Abstract
In cases of uncontrollable hepatic hemorrhage or acute hepatic failure after trauma, liver transplantation can be a lifesaving procedure. Traumatic tricuspid valve injuries are rare, and symptoms can range from indolent to acute right heart failure. When concomitant, traumatic liver transplant and tricuspid injuries have significant physiologic interplay and management implications. We present a 14-year-old male injured in an all-terrain vehicle accident, who sustained a devastating disruption of the common bile duct and celiac artery injury, leading to acute hepatic failure, necessitating a two-stage liver transplantation.
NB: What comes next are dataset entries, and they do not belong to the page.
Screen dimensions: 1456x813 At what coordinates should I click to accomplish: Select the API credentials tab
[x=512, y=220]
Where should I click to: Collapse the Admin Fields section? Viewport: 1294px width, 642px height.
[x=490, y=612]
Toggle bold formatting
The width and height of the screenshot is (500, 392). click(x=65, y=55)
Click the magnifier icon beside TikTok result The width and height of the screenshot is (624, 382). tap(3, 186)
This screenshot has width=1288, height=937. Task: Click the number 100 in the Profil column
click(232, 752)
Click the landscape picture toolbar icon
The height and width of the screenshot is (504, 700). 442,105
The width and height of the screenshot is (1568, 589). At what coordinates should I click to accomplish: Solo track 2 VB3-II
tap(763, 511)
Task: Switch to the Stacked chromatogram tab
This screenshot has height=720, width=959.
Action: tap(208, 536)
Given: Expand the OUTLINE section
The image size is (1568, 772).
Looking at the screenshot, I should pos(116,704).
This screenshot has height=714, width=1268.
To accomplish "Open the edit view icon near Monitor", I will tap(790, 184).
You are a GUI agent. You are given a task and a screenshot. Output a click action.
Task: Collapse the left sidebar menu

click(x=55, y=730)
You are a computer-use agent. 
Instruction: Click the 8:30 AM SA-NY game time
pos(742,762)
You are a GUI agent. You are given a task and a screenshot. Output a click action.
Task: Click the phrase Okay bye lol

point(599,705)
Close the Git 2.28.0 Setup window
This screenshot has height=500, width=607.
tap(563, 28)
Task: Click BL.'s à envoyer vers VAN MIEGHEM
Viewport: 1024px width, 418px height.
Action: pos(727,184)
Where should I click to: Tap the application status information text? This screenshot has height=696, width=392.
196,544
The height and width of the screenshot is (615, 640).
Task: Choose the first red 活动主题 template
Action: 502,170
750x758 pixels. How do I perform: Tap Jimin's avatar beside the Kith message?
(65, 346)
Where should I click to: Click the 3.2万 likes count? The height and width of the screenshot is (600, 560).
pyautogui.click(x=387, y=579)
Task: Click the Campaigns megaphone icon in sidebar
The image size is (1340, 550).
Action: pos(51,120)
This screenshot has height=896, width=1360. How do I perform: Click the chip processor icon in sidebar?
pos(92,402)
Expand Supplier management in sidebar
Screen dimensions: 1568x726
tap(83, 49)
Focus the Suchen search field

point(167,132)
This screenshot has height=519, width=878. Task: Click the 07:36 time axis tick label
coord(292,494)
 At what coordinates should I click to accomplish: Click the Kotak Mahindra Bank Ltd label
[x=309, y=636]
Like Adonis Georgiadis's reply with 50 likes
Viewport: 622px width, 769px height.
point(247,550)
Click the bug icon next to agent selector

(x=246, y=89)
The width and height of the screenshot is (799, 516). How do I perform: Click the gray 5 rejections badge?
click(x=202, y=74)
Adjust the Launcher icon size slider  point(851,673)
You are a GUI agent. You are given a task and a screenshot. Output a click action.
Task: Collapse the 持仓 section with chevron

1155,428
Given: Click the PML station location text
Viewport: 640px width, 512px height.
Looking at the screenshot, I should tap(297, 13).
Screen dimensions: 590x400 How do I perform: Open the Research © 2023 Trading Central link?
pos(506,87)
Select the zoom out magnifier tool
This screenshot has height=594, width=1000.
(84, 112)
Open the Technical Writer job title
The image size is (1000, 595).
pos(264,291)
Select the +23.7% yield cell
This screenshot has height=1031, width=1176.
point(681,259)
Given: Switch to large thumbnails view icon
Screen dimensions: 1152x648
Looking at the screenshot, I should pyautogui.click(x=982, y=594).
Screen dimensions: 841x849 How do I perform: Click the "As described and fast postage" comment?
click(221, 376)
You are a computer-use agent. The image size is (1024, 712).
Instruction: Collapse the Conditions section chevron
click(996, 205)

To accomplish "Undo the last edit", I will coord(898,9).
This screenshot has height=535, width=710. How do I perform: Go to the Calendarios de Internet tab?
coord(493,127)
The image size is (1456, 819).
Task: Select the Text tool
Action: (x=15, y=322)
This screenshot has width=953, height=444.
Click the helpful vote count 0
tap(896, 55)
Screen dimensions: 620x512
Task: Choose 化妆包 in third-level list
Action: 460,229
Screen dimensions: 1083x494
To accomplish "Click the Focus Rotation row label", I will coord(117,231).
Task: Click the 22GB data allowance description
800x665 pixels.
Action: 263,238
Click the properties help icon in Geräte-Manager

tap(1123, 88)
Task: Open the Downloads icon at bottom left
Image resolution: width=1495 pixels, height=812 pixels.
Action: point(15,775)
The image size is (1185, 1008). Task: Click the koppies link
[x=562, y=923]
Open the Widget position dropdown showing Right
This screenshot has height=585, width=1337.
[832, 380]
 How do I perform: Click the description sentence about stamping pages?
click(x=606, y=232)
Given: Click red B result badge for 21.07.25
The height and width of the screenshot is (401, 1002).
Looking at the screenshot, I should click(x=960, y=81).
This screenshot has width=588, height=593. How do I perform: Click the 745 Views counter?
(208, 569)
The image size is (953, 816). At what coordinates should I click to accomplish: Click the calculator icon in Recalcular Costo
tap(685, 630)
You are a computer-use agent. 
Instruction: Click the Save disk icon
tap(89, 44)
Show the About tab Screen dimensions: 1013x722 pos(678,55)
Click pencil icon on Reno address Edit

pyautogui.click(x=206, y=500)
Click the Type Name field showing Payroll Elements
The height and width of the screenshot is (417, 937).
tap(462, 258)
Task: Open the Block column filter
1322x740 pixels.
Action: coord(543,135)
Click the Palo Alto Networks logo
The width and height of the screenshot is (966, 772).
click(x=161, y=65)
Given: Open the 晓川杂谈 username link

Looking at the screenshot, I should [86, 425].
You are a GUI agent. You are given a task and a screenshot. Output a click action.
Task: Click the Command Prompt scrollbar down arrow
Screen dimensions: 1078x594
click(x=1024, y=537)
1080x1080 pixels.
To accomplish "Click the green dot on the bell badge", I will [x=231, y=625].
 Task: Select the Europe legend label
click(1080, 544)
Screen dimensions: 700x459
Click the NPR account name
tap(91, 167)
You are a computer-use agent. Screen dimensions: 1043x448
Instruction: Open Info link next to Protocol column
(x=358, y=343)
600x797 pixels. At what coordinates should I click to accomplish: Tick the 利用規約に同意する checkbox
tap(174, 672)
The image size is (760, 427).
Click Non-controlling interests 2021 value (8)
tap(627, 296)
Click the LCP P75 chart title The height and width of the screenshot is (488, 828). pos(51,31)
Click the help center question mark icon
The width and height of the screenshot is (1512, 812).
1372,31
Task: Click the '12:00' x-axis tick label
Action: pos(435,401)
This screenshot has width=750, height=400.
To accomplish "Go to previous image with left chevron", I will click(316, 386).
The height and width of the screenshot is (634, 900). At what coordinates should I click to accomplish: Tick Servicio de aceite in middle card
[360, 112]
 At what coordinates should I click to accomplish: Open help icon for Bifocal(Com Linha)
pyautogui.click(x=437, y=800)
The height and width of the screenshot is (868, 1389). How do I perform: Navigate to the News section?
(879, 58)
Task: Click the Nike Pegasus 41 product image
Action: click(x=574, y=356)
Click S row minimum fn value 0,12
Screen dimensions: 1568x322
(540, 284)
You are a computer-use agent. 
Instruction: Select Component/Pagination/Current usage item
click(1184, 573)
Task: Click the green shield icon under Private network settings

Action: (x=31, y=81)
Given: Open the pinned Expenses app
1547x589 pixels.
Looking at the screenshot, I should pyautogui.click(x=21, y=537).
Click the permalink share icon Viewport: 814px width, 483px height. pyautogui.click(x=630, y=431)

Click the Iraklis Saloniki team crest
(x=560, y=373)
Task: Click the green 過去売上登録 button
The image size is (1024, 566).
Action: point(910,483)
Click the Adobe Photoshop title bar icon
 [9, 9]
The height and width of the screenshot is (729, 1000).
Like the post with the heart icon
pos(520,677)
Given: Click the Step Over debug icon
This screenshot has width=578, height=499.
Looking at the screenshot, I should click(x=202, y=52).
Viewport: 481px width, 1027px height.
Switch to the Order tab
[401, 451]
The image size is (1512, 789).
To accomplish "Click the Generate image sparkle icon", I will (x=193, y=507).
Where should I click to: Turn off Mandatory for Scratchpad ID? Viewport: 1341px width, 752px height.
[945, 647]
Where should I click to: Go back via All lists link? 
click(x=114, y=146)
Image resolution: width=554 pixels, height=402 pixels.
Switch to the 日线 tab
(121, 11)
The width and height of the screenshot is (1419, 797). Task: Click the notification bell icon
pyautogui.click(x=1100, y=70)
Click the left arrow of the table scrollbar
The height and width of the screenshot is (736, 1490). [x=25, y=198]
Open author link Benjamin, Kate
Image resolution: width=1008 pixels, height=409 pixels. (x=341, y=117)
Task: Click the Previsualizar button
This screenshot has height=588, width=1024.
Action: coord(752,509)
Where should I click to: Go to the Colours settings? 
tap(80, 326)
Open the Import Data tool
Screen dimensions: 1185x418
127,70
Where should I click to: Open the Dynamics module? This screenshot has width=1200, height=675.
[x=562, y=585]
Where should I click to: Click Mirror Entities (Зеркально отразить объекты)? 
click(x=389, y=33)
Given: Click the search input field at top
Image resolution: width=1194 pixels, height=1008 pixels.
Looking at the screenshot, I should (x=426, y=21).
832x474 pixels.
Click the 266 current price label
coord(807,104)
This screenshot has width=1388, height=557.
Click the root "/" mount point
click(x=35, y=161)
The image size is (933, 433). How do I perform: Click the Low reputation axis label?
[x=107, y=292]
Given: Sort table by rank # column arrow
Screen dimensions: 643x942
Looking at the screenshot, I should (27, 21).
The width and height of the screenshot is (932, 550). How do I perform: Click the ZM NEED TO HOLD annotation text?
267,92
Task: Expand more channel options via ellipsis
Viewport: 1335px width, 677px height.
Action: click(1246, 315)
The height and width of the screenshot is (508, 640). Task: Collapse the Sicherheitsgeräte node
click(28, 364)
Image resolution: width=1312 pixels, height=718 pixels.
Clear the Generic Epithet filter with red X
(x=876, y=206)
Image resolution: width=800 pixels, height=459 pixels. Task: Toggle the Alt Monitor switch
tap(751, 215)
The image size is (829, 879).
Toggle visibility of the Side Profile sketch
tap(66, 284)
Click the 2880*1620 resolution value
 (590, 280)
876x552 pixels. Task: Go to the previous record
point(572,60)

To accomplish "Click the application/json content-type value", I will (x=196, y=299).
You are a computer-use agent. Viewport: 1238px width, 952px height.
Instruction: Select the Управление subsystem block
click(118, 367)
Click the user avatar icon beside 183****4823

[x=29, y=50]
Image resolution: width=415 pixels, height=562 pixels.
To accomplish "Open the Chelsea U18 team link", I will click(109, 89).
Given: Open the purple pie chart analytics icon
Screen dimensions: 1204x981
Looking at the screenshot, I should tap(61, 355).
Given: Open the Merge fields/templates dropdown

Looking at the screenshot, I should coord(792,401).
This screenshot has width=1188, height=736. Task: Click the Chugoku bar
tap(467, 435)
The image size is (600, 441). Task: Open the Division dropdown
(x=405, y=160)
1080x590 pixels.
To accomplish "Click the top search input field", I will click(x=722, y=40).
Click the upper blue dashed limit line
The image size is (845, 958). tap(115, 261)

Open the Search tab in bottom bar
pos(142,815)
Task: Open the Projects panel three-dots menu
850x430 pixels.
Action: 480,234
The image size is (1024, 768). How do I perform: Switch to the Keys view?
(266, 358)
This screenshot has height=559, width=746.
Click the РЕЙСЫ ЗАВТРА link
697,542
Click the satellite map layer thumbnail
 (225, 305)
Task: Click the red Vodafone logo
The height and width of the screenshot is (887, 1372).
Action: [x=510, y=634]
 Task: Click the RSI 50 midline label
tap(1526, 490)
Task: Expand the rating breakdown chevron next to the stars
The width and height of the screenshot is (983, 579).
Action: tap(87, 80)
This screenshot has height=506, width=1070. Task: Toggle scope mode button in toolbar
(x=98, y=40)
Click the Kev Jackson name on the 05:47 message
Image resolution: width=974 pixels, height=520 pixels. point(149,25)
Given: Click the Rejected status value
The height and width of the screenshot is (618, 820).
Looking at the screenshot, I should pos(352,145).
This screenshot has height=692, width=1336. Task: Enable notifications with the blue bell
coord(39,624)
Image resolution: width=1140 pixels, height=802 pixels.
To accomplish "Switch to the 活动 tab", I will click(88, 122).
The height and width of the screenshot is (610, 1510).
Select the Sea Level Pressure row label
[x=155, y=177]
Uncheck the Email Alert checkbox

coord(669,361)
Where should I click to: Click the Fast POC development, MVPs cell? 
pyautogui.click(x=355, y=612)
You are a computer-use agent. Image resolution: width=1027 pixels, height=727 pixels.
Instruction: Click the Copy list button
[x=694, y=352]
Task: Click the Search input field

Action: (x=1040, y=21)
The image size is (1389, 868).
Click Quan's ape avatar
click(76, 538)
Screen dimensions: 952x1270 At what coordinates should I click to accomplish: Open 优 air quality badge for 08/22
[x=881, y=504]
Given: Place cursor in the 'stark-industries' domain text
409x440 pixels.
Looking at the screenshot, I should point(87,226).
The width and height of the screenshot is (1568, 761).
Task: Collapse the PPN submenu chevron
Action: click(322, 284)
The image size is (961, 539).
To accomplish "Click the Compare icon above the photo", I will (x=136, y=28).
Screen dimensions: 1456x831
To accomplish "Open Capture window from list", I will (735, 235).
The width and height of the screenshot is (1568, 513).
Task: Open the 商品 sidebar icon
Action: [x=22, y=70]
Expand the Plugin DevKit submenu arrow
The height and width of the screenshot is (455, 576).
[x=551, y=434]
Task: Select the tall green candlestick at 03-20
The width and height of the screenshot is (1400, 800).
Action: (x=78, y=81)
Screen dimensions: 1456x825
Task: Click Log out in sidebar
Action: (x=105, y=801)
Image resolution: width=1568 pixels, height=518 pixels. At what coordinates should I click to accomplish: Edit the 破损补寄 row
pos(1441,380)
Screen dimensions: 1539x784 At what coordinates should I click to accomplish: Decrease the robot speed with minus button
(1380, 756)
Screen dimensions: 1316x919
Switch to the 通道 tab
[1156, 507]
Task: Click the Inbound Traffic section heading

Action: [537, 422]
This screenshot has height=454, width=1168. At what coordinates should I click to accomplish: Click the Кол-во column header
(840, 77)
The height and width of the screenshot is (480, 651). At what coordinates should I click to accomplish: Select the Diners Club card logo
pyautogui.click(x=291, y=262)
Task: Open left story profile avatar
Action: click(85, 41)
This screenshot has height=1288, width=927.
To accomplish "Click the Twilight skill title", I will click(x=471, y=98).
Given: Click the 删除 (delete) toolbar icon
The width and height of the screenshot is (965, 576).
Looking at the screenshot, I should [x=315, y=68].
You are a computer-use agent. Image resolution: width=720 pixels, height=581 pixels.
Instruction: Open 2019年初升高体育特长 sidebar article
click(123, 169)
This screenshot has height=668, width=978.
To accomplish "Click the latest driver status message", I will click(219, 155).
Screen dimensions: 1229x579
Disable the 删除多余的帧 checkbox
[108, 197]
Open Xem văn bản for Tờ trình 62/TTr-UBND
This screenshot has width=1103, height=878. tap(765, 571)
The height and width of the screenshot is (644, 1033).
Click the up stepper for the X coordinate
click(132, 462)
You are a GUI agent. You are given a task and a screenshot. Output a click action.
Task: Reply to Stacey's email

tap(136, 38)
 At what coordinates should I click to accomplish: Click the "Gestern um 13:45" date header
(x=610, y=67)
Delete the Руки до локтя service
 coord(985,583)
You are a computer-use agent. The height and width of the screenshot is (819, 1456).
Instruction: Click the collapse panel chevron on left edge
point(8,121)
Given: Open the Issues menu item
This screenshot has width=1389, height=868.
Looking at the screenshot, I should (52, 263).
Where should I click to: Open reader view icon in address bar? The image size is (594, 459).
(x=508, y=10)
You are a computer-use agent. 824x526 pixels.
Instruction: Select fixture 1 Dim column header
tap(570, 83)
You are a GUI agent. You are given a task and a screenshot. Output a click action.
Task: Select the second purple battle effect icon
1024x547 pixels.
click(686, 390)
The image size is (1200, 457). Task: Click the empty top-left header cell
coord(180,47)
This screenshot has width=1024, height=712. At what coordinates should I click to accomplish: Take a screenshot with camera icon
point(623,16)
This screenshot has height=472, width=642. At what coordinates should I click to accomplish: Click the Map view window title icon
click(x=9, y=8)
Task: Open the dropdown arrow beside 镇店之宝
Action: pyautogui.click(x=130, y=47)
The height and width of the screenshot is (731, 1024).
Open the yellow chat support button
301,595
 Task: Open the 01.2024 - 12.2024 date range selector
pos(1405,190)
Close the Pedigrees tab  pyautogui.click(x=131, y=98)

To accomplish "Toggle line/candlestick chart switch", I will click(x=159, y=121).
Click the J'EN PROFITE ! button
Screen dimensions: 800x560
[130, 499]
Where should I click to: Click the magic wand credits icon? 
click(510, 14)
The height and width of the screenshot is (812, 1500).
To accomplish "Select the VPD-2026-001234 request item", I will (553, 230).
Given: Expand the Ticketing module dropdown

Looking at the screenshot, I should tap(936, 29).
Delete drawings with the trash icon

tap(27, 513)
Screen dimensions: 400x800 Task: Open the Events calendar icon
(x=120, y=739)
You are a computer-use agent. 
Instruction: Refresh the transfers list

He was subsequently found to have a severe traumatic tricuspid injury, which required tricuspid valve replacement. At 4 years post-injury, he is without major complications. This is the first case presentation of the cooccurrence of these complex pathologies. Importantly, we demonstrate the complex decision-making surrounding traumatic liver transplantation and timing of subsequent tricuspid valve repair, weighing the complex interplay of these 2 pathologies.
A 14-year-old male struck a tree with an all-terrain vehicle (ATV) at high speed. After impact, the ATV rolled over his chest and abdomen. He was transported to a local level 2 trauma center, where his exam was normal except for tire-shaped abrasions across his chest and abdomen, and diffuse ecchymosis across the lower back. CT scan of the chest, abdomen, and pelvis demonstrated grade V liver (Figure 1), grade III spleen, grade V right kidney, and grade III left kidney injuries. Due to his clinical stability, he was initially managed non-operatively. Over the next 5 days, he became febrile, was jaundiced, and had increasing abdominal pain and his total bilirubin increased to 4.7 mg/dL, prompting a HIDA scan which demonstrated a bile leak. Endoscopic retrograde cholangiopancreatography (ERCP), performed on post-trauma day (PTD) 7, showed contrast extravasation from the mid-common bile duct (CBD) and a biliary stent was placed. On PTD 8, the total bilirubin increased to 17.3 mg/dL. He was taken to the operating room (OR) for a diagnostic laparoscopy, where a complete transection of the CBD with the stent protruding from the injury and 6 liters of bile in the abdomen were identified. A Jackson-Pratt drain was placed, and he was transferred to the closest pediatric level 1 trauma center. Representative image from patient’s initial CT chest, abdomen, and pelvis, demonstrating extension of hepatic laceration to the inferior vena cava and right portal vein.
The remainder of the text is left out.